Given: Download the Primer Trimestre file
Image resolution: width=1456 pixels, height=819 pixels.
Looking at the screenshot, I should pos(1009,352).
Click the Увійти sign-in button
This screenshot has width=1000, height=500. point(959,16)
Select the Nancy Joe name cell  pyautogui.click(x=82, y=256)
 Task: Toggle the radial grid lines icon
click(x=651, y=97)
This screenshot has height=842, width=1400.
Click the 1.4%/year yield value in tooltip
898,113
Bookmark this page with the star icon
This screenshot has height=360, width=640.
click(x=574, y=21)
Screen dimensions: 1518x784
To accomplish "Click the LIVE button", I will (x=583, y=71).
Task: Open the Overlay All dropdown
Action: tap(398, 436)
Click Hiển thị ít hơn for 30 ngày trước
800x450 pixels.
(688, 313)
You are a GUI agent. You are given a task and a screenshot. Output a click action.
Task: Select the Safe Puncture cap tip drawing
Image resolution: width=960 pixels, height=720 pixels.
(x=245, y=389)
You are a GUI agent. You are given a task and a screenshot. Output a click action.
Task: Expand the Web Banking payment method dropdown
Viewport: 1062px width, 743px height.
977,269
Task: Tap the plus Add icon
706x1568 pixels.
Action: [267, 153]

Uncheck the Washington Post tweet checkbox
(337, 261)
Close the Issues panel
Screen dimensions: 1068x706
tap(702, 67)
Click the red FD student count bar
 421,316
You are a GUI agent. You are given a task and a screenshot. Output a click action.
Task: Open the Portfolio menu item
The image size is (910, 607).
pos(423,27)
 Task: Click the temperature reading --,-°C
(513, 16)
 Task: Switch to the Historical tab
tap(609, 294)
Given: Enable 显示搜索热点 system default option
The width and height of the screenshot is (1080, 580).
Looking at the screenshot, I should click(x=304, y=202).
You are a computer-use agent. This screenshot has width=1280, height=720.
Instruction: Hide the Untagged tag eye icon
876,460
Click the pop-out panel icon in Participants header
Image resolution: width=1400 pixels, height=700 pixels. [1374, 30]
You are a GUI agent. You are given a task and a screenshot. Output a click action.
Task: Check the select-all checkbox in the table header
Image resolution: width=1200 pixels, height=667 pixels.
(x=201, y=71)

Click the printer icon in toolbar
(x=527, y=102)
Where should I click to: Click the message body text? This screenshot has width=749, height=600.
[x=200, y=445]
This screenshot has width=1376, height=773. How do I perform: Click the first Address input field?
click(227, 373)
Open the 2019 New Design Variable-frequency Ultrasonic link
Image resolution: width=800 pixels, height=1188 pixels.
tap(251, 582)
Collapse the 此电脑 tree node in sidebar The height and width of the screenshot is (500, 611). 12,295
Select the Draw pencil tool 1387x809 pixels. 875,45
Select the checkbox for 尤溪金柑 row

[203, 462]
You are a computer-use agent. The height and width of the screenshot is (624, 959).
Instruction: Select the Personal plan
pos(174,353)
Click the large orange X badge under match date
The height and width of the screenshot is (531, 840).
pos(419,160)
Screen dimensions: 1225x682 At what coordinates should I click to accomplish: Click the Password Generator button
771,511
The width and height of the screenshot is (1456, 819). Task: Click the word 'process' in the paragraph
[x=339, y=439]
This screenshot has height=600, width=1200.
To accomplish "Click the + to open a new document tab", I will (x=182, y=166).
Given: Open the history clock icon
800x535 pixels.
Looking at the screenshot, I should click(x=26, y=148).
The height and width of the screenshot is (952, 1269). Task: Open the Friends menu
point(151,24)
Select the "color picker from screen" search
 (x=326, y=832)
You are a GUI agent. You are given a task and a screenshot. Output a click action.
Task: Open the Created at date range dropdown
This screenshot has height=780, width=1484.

━━━━━━━━━━

Given task:
Render every line of the items above as a JSON list of strings, one string per line, leaving out blank lines.

Problem solution:
[
  "Given: Download the Primer Trimestre file",
  "Image resolution: width=1456 pixels, height=819 pixels.",
  "Looking at the screenshot, I should pos(1009,352).",
  "Click the Увійти sign-in button",
  "This screenshot has width=1000, height=500. point(959,16)",
  "Select the Nancy Joe name cell  pyautogui.click(x=82, y=256)",
  " Task: Toggle the radial grid lines icon",
  "click(x=651, y=97)",
  "This screenshot has height=842, width=1400.",
  "Click the 1.4%/year yield value in tooltip",
  "898,113",
  "Bookmark this page with the star icon",
  "This screenshot has height=360, width=640.",
  "click(x=574, y=21)",
  "Screen dimensions: 1518x784",
  "To accomplish \"Click the LIVE button\", I will (x=583, y=71).",
  "Task: Open the Overlay All dropdown",
  "Action: tap(398, 436)",
  "Click Hiển thị ít hơn for 30 ngày trước",
  "800x450 pixels.",
  "(688, 313)",
  "You are a GUI agent. You are given a task and a screenshot. Output a click action.",
  "Task: Select the Safe Puncture cap tip drawing",
  "Image resolution: width=960 pixels, height=720 pixels.",
  "(x=245, y=389)",
  "You are a GUI agent. You are given a task and a screenshot. Output a click action.",
  "Task: Expand the Web Banking payment method dropdown",
  "Viewport: 1062px width, 743px height.",
  "977,269",
  "Task: Tap the plus Add icon",
  "706x1568 pixels.",
  "Action: [267, 153]",
  "Uncheck the Washington Post tweet checkbox",
  "(337, 261)",
  "Close the Issues panel",
  "Screen dimensions: 1068x706",
  "tap(702, 67)",
  "Click the red FD student count bar",
  " 421,316",
  "You are a GUI agent. You are given a task and a screenshot. Output a click action.",
  "Task: Open the Portfolio menu item",
  "The image size is (910, 607).",
  "pos(423,27)",
  " Task: Click the temperature reading --,-°C",
  "(513, 16)",
  " Task: Switch to the Historical tab",
  "tap(609, 294)",
  "Given: Enable 显示搜索热点 system default option",
  "The width and height of the screenshot is (1080, 580).",
  "Looking at the screenshot, I should click(x=304, y=202).",
  "You are a computer-use agent. This screenshot has width=1280, height=720.",
  "Instruction: Hide the Untagged tag eye icon",
  "876,460",
  "Click the pop-out panel icon in Participants header",
  "Image resolution: width=1400 pixels, height=700 pixels. [1374, 30]",
  "You are a GUI agent. You are given a task and a screenshot. Output a click action.",
  "Task: Check the select-all checkbox in the table header",
  "Image resolution: width=1200 pixels, height=667 pixels.",
  "(x=201, y=71)",
  "Click the printer icon in toolbar",
  "(x=527, y=102)",
  "Where should I click to: Click the message body text? This screenshot has width=749, height=600.",
  "[x=200, y=445]",
  "This screenshot has width=1376, height=773. How do I perform: Click the first Address input field?",
  "click(227, 373)",
  "Open the 2019 New Design Variable-frequency Ultrasonic link",
  "Image resolution: width=800 pixels, height=1188 pixels.",
  "tap(251, 582)",
  "Collapse the 此电脑 tree node in sidebar The height and width of the screenshot is (500, 611). 12,295",
  "Select the Draw pencil tool 1387x809 pixels. 875,45",
  "Select the checkbox for 尤溪金柑 row",
  "[203, 462]",
  "You are a computer-use agent. The height and width of the screenshot is (624, 959).",
  "Instruction: Select the Personal plan",
  "pos(174,353)",
  "Click the large orange X badge under match date",
  "The height and width of the screenshot is (531, 840).",
  "pos(419,160)",
  "Screen dimensions: 1225x682 At what coordinates should I click to accomplish: Click the Password Generator button",
  "771,511",
  "The width and height of the screenshot is (1456, 819). Task: Click the word 'process' in the paragraph",
  "[x=339, y=439]",
  "This screenshot has height=600, width=1200.",
  "To accomplish \"Click the + to open a new document tab\", I will (x=182, y=166).",
  "Given: Open the history clock icon",
  "800x535 pixels.",
  "Looking at the screenshot, I should click(x=26, y=148).",
  "The height and width of the screenshot is (952, 1269). Task: Open the Friends menu",
  "point(151,24)",
  "Select the \"color picker from screen\" search",
  " (x=326, y=832)",
  "You are a GUI agent. You are given a task and a screenshot. Output a click action.",
  "Task: Open the Created at date range dropdown",
  "This screenshot has height=780, width=1484."
]